Don't peel that pear! Eaten with the skin on, one small pear provides 4.3 grams of fiber, rivaling the fiber power of prunes and other fiber-packed fruit choices. Pears also add more vitamin C, folate, and potassium to your new mom diet. Pop a pear in your purse for an easy snack. Or why use the fruit as the basis for a special occasion dessert (that is still filled with good-for-you fiber)? We like this show-stopping Pear-Ginger Frangipane Tart.
A sweet treat that’s actually good for you? Juicy blackberries provide 3.8 grams of fiber in every 1/2-cup serving, plus vitamin E, folate, magnesium, potassium, and vitamin C. If you are a mom-to-be with gestational diabetes, berries can be a sweet tooth saver. Despite their taste, blackberries (are other berries) are naturally low in sugar and less likely to spike blood glucose levels. Try pairing berries with yogurt for added protein.
Are your pregnancy cravings leading your taste buds to... hot dogs? You can still squeeze in some healthy fiber by eating the hot dog in a whole grain bun and topping with sauerkraut. The traditional dish of fermented cabbage contains 3.0 grams of fiber per 1/2-cup serving. But that’s not all! Sauerkraut also provides your diet with vitamin C and iron. If you like the taste, sauerkraut makes for a simple side no matter what the main course. Top with mustard for added flavor.
Depending on the brand, whole grain spaghetti contains anywhere from 4 to 7 grams of fiber per serving.

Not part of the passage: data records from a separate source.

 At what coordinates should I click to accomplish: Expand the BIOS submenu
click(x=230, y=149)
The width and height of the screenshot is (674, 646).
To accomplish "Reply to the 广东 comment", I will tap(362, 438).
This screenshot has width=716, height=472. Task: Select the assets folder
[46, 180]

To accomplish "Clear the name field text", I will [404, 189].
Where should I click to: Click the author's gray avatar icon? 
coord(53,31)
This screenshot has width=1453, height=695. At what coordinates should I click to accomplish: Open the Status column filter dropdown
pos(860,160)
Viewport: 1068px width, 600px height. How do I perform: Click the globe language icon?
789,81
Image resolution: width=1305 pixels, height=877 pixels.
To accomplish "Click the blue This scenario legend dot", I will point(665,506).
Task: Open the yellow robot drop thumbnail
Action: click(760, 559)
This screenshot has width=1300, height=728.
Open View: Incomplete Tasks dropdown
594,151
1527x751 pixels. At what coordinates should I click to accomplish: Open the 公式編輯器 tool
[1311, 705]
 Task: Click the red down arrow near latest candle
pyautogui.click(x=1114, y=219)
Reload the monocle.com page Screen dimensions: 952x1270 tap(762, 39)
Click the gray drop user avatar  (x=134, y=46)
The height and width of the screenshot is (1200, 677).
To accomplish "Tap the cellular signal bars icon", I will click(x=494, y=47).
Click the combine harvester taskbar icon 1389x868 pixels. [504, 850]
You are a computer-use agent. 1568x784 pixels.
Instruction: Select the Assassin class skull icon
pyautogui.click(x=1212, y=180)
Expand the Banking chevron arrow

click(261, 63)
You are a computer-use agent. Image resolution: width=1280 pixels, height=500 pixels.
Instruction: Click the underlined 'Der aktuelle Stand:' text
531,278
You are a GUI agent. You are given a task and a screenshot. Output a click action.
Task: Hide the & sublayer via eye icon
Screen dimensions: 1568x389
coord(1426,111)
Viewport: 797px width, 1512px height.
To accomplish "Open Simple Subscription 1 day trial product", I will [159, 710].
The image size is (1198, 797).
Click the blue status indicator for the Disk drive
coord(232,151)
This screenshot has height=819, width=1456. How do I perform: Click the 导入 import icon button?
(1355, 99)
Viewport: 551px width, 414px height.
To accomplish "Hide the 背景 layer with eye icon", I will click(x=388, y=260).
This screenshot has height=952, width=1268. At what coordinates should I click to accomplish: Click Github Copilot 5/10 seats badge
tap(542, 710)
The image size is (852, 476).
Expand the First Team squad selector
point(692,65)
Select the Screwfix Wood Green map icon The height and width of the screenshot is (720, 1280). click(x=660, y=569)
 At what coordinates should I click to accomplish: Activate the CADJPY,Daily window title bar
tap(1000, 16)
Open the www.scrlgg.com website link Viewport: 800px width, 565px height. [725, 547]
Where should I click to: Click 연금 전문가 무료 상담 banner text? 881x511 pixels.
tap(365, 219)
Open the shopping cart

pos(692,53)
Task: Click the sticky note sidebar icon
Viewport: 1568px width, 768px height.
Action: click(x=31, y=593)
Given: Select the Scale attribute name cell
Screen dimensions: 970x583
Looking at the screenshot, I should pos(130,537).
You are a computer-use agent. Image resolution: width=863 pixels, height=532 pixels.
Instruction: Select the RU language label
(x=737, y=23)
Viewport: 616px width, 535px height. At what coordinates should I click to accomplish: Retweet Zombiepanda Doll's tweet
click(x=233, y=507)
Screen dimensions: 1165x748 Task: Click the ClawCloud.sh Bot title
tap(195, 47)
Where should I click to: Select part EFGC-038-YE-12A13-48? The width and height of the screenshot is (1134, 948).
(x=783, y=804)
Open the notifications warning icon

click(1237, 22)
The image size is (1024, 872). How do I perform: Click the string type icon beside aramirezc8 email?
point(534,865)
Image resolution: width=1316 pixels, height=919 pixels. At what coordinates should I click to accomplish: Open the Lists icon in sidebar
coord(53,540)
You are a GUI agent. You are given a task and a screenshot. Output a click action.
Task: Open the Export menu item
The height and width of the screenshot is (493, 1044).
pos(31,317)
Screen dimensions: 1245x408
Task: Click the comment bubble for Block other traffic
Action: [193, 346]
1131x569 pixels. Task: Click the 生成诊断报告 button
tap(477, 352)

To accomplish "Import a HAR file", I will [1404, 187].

Compare this to the 2 grams of fiber found in spaghetti made from “refined flours,” or wheat grains with the fibrous outer husk stripped off before processing. Not sure whether your spaghetti (or bread or any other flour-based food) is made with whole grains? Look for the words “whole wheat,” “whole Semolina,” or “whole Duram wheat" on the ingredients label.
Baked, with the skin on, a medium-sized potato provides a wholesome 3.8 grams of fiber. Tempted by those not-so-wholesome potato toppings? Stay away from the health pitfalls of gobs of butter and sour cream by using this kid-friendly recipe for Potato Mice. There's still a little bit of butter on these spuds—and even some cheese—but added veggies up the nutrient value of this dish.
Need a little help staying regular? A medium-size banana provides 3.1 grams of fiber. But it's the type of fiber found in the sweet, satisfying fruit. Bananas contain pectin, a type of fiber that has been shown to regulate how food moves through the digestive tract (pears and apples also contain pectin). Bananas are also a good source for potassium, vitamin C, and vitamin B6 in your diet.
Here’s the reason why eating an orange is better for you than guzzling OJ by the glass. One medium orange contains 3.1 grams of fiber while most varieties of orange juice (without added pulp) contain no fiber at all! Eating a fiber-filled orange slows down how quickly the body digests sugars in the fruit, meaning less of a chance for blood sugar spikes if you are a mom with gestational diabetes.